**MATERIAL SUPPLIED**:
Start of Block

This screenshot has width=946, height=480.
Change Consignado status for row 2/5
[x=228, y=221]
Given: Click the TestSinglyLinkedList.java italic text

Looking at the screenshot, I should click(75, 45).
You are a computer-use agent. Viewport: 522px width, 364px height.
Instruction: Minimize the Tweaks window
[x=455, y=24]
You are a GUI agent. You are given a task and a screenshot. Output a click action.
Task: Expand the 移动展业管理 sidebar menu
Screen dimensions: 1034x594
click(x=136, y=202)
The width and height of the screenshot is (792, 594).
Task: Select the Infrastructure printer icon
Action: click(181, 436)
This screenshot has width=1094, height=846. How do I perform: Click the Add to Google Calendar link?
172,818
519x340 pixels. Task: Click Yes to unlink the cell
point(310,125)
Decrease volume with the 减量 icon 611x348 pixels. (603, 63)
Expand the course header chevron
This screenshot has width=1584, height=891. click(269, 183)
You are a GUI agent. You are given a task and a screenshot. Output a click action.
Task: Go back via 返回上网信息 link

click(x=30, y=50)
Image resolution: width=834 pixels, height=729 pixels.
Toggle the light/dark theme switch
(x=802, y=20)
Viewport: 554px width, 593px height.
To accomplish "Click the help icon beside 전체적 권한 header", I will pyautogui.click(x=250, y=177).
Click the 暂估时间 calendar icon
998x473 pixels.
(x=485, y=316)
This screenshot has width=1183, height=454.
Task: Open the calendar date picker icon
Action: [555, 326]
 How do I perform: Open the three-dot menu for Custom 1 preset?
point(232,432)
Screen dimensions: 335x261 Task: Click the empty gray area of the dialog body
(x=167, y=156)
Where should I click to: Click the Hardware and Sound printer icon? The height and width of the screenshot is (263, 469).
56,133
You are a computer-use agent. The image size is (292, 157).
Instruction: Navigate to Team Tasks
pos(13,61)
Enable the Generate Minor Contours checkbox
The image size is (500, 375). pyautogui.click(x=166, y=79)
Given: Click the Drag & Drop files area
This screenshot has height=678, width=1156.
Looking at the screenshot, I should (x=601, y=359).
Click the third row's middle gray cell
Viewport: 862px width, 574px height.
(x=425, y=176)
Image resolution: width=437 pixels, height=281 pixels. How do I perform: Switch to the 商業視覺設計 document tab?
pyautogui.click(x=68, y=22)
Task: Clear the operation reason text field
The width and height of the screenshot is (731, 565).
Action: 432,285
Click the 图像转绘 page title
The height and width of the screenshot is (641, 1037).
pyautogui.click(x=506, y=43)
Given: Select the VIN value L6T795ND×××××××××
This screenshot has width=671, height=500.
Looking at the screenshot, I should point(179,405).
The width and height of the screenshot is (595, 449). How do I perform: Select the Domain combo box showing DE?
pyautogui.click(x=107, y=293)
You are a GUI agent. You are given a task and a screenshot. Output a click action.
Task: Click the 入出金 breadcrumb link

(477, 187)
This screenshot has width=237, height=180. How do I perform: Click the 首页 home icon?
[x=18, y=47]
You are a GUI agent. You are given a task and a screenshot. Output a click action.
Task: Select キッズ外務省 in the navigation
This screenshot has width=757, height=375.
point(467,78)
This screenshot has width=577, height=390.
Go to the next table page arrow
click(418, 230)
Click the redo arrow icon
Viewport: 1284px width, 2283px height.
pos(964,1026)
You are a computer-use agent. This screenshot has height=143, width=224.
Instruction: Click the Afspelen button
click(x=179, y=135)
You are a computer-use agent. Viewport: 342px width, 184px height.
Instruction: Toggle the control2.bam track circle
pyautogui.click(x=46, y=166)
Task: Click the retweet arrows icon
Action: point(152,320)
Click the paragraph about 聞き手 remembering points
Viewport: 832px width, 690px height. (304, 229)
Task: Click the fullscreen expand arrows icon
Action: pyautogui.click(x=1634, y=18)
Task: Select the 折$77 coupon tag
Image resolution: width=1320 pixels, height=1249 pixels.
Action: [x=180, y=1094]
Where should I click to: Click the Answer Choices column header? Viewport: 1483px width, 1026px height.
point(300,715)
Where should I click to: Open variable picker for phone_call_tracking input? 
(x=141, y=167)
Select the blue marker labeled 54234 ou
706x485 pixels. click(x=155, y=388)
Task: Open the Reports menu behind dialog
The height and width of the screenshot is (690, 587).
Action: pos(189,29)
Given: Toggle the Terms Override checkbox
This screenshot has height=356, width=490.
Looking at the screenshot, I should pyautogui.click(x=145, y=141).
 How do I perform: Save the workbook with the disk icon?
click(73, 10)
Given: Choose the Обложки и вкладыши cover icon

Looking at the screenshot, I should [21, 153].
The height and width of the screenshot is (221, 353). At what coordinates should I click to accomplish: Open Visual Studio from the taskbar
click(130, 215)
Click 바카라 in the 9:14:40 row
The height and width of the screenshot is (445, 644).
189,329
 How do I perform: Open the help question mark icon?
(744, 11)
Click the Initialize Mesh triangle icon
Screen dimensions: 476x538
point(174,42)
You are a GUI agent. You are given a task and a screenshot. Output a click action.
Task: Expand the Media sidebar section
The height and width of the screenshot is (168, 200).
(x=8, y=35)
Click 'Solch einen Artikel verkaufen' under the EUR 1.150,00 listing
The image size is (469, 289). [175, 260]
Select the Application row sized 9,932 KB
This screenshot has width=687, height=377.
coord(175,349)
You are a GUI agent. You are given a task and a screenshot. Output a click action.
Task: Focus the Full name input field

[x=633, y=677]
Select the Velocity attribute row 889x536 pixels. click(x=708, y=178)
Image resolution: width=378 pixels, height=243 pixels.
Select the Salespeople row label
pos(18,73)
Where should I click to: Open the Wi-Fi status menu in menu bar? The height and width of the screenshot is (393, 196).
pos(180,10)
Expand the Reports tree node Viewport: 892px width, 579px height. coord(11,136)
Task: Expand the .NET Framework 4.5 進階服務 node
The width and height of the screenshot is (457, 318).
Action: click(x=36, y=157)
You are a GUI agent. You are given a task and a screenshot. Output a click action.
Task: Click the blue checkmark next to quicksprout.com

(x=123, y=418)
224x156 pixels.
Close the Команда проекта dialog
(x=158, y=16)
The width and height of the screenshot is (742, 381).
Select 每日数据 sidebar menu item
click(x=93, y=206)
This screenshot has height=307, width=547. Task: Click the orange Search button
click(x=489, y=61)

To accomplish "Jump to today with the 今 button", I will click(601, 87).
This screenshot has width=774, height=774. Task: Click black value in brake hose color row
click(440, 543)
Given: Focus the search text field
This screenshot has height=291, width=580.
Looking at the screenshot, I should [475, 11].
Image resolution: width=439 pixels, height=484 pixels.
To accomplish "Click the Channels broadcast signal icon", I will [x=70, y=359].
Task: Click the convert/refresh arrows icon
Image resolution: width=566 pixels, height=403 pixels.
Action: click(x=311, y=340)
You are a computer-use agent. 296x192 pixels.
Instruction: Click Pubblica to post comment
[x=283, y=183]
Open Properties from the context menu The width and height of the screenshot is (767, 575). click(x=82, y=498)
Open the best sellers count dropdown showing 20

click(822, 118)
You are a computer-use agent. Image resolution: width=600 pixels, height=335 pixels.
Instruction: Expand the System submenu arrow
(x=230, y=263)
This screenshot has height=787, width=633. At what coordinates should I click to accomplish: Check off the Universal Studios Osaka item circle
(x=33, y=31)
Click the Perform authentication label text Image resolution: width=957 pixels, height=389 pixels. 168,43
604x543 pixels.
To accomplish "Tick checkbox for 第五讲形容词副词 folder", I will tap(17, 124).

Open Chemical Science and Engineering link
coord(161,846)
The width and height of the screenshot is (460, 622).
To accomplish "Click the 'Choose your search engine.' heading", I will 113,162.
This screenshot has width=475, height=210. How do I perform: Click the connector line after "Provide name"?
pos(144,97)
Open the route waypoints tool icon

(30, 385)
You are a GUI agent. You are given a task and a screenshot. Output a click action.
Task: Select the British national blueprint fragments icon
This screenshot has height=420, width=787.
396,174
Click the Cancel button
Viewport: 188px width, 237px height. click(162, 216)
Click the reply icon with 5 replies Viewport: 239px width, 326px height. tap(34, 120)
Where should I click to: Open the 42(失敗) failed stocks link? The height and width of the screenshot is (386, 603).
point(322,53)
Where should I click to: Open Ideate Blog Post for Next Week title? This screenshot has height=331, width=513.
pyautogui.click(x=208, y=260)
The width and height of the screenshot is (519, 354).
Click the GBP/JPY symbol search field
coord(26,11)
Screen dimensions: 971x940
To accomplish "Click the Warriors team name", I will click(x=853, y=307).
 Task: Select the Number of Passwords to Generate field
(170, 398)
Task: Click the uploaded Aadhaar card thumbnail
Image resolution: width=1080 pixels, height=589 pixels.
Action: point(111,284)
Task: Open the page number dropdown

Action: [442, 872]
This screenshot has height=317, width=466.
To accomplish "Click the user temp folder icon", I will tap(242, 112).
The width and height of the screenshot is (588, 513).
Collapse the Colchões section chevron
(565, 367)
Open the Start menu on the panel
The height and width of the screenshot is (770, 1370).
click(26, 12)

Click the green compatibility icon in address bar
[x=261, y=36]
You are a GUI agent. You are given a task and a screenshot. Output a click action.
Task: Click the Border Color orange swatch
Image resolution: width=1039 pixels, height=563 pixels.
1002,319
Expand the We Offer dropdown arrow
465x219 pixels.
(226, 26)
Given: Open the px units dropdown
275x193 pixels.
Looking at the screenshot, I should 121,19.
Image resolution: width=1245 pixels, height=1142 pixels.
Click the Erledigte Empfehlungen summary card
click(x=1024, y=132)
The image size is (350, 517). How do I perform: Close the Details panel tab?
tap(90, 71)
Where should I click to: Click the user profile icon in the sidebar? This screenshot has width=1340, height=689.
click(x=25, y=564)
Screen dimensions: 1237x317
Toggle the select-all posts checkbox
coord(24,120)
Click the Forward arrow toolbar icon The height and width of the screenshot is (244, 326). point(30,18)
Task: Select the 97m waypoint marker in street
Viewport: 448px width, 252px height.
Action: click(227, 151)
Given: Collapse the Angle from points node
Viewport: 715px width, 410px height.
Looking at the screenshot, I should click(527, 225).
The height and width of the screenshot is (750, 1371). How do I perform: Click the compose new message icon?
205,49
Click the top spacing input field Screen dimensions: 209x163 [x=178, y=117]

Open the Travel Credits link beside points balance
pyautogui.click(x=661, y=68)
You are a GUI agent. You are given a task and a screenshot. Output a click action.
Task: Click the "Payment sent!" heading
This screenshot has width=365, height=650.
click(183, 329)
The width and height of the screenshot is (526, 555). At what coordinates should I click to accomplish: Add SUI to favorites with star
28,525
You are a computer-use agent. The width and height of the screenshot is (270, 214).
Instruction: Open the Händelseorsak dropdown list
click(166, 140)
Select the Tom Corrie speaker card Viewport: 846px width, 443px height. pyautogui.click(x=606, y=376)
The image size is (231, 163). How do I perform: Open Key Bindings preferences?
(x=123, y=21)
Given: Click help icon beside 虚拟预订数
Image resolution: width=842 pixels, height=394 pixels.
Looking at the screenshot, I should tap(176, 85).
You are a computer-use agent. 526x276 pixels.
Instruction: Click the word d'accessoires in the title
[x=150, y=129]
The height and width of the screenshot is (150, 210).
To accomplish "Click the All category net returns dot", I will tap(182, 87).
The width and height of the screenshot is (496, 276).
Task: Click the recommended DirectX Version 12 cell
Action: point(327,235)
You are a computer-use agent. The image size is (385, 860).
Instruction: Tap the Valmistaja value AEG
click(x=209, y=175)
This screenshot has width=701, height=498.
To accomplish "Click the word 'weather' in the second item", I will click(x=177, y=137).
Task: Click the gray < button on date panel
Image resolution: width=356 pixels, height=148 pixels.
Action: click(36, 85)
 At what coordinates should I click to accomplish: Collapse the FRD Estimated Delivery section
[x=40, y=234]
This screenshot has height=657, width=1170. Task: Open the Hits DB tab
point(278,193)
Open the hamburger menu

End of Block

**EXERCISE DETAILS**: Out of the data above, return each line where the word "computer" can be found.

**ANSWER SECTION**:
You are a computer-use agent. Viewport: 522px width, 364px height.
You are a computer-use agent. The image size is (292, 157).
You are a computer-use agent. This screenshot has height=143, width=224.
You are a computer-use agent. Viewport: 342px width, 184px height.
You are a computer-use agent. 296x192 pixels.
You are a computer-use agent. Image resolution: width=600 pixels, height=335 pixels.
You are a computer-use agent. The width and height of the screenshot is (270, 214).
You are a computer-use agent. 526x276 pixels.
You are a computer-use agent. The image size is (385, 860).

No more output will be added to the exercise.